DATASET EXTRACT.
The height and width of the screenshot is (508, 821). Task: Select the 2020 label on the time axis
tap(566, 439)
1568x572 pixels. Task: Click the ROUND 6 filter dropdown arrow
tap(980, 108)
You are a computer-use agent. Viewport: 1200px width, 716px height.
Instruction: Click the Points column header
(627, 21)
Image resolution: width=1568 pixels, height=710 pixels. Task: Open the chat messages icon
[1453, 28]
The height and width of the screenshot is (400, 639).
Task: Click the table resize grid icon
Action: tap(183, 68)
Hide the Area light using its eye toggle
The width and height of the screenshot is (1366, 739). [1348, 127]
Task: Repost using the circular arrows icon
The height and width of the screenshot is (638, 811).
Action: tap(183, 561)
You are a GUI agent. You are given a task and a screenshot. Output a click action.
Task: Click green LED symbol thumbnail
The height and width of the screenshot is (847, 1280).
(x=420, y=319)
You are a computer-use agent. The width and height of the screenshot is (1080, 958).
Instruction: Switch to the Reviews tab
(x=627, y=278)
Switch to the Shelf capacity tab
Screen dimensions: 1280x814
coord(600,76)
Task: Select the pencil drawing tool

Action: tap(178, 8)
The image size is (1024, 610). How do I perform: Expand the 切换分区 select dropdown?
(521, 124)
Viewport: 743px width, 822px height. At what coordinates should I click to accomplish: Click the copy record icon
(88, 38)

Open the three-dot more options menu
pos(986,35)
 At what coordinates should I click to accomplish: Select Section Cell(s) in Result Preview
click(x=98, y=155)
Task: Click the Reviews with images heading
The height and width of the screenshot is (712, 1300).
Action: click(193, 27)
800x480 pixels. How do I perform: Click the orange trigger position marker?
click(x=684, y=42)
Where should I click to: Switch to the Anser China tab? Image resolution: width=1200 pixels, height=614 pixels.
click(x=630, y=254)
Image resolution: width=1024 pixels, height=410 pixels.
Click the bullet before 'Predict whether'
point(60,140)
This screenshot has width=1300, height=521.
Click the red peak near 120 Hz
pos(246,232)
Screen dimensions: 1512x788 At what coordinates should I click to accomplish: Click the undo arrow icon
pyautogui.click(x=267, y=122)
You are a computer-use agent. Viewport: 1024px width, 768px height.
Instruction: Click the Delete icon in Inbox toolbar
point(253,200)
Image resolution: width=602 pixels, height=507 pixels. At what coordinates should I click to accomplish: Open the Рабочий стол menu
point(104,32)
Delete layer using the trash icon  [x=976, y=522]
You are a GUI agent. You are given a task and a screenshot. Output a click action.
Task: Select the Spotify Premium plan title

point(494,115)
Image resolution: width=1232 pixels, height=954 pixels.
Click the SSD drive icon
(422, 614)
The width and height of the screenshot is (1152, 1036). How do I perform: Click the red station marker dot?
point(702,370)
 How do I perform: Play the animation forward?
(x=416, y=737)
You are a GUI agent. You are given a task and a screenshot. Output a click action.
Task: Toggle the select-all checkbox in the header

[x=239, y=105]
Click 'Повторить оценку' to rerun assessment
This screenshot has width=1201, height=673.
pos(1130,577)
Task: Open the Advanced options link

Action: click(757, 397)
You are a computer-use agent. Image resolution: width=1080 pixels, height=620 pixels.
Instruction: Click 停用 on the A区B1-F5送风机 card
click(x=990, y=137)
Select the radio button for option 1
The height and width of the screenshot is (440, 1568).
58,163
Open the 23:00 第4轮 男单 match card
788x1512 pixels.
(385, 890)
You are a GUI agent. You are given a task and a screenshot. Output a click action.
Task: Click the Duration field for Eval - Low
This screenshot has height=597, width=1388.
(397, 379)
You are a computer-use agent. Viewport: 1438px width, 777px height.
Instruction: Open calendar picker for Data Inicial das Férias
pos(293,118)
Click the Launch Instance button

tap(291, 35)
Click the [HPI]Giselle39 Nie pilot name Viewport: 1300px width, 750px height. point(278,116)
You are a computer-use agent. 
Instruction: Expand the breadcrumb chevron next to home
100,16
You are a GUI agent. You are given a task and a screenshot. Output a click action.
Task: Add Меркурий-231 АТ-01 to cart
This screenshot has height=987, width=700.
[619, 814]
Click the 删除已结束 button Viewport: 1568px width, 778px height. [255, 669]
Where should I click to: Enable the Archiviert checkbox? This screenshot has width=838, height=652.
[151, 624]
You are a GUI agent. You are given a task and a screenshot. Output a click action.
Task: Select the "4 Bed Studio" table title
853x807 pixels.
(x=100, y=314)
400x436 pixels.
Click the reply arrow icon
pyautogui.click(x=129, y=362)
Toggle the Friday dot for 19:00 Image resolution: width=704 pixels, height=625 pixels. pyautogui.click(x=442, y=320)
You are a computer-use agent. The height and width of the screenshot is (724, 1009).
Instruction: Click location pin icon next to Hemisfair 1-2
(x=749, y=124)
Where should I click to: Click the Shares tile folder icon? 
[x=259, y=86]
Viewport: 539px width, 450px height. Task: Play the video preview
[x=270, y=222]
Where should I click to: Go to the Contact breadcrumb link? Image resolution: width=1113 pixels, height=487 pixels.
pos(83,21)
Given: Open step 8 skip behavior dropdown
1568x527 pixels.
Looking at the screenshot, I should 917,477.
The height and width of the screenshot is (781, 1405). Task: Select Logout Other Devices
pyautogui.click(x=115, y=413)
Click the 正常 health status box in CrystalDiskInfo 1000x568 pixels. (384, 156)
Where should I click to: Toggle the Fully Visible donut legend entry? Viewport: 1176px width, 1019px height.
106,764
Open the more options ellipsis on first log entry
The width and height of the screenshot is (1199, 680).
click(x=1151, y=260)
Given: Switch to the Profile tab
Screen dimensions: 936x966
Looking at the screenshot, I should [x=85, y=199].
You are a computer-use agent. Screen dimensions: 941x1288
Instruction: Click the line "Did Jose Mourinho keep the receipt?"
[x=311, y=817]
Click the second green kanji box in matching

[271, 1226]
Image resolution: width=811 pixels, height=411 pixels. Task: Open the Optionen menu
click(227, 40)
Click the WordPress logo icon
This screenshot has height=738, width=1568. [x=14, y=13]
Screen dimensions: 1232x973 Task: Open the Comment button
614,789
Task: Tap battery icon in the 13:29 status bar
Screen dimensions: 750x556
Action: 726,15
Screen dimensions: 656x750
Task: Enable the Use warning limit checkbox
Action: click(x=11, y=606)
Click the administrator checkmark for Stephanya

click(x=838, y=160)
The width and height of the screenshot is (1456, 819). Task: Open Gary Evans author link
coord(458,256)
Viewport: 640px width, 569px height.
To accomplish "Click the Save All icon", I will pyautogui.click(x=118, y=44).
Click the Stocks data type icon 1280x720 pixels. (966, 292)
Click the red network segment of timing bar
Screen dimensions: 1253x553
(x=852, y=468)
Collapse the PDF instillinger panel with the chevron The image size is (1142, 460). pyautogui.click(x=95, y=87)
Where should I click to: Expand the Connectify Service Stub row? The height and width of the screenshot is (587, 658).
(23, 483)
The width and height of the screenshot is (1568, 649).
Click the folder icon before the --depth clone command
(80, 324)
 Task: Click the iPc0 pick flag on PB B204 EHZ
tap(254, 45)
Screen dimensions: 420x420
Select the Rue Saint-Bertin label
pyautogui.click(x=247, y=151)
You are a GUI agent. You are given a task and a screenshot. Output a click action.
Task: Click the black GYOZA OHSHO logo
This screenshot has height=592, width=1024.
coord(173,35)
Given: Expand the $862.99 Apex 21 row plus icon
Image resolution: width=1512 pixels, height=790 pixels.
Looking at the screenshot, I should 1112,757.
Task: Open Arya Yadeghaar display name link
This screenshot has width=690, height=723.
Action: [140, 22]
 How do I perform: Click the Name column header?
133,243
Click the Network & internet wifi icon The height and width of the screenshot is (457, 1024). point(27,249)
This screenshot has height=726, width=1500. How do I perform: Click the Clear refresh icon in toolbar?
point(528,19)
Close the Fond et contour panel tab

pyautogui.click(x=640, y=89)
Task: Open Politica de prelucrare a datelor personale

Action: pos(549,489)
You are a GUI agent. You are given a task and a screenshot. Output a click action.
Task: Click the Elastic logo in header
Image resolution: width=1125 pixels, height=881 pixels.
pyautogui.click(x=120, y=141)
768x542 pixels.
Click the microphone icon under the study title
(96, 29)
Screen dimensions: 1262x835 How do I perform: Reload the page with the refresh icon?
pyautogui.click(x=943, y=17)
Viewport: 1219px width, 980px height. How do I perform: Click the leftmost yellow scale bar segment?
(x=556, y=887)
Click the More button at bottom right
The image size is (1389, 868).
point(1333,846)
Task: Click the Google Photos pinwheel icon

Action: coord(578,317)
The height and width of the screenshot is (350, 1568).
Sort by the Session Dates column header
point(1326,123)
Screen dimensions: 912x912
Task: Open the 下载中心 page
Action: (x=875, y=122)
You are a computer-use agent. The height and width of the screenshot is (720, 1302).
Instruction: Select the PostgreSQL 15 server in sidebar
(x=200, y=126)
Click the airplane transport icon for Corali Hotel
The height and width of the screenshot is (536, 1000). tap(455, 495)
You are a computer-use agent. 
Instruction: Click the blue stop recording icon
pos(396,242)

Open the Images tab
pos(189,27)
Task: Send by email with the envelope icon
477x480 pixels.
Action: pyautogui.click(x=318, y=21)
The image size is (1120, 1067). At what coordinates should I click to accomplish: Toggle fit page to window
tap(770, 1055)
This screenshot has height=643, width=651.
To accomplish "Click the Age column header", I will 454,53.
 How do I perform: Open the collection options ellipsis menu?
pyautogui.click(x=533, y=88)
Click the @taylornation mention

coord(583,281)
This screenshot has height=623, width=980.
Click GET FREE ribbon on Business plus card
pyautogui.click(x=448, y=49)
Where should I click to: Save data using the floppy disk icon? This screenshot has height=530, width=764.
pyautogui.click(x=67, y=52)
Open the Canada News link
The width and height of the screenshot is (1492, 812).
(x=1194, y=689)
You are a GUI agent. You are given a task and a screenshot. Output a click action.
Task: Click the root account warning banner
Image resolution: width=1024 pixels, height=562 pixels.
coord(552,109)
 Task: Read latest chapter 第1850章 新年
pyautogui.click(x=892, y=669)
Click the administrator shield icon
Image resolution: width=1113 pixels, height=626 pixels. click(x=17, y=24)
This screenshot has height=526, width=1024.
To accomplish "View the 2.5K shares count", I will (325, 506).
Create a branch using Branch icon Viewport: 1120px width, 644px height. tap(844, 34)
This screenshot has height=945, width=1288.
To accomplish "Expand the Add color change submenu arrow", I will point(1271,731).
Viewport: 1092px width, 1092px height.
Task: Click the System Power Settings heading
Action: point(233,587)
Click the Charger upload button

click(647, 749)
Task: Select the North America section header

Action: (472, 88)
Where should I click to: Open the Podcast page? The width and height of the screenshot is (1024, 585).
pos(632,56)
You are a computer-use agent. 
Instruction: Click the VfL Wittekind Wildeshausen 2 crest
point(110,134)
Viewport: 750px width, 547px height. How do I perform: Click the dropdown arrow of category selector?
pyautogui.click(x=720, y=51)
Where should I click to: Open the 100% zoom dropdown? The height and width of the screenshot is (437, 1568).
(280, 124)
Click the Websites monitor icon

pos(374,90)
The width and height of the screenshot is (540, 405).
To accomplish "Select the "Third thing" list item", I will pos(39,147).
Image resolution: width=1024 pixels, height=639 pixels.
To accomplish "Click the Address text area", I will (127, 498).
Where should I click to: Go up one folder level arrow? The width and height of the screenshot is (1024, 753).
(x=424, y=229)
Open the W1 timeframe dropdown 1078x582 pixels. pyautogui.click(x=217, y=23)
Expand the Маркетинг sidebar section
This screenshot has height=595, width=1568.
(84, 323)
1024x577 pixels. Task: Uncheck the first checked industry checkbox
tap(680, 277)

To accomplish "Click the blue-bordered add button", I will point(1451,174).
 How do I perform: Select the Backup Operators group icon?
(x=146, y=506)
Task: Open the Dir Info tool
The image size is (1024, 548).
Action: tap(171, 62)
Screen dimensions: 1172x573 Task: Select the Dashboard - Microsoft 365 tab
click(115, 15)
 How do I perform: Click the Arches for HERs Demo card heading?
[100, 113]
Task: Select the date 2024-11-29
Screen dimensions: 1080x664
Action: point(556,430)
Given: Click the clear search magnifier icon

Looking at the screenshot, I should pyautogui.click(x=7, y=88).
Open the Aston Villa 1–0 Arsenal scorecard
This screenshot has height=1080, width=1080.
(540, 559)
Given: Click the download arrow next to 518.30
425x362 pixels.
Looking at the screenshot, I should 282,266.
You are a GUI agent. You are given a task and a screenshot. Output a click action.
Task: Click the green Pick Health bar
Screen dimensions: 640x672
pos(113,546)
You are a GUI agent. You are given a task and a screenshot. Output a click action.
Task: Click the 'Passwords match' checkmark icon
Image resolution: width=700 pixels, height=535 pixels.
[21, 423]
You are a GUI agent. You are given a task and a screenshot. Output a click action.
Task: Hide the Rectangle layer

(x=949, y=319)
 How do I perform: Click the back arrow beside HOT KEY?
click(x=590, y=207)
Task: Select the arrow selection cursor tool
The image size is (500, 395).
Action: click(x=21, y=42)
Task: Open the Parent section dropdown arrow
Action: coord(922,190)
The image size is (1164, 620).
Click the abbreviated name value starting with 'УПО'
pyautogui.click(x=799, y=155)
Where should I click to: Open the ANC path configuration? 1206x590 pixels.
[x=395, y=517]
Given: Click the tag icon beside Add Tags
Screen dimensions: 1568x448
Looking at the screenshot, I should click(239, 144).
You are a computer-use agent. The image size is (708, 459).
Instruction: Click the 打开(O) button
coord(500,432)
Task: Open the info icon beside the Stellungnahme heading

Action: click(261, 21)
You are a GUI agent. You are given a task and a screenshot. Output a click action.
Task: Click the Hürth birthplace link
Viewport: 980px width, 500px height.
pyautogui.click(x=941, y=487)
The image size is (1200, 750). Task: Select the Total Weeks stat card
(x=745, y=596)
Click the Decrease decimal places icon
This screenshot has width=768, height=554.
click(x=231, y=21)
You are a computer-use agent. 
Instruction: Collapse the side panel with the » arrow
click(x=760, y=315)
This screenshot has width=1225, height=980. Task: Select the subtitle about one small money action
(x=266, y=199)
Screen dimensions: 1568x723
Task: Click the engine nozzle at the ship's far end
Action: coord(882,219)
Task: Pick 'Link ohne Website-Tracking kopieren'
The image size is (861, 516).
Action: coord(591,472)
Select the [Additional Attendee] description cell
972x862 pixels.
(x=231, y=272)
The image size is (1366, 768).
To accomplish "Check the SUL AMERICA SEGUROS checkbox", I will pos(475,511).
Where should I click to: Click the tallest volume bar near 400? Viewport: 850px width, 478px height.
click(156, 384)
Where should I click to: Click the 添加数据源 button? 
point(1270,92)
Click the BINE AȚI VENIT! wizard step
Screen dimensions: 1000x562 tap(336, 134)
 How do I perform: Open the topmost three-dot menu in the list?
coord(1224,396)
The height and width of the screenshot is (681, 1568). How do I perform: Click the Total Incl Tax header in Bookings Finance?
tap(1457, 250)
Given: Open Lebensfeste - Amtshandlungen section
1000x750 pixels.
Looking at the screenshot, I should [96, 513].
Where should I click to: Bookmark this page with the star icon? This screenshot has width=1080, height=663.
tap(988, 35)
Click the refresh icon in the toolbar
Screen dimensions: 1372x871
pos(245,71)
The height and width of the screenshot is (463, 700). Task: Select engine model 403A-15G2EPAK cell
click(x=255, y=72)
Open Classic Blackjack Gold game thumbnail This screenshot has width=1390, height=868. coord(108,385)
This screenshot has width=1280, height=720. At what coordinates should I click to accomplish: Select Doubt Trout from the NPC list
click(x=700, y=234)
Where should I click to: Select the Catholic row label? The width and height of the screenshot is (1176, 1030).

EXERCISE. Return, with no change at all, every line in the entries above from the line containing "This screenshot has width=768, height=554." through the line containing "The image size is (1366, 768).".

RESPONSE BOX.
This screenshot has width=768, height=554.
click(x=231, y=21)
You are a computer-use agent. 
Instruction: Collapse the side panel with the » arrow
click(x=760, y=315)
This screenshot has width=1225, height=980. Task: Select the subtitle about one small money action
(x=266, y=199)
Screen dimensions: 1568x723
Task: Click the engine nozzle at the ship's far end
Action: coord(882,219)
Task: Pick 'Link ohne Website-Tracking kopieren'
The image size is (861, 516).
Action: coord(591,472)
Select the [Additional Attendee] description cell
972x862 pixels.
(x=231, y=272)
The image size is (1366, 768).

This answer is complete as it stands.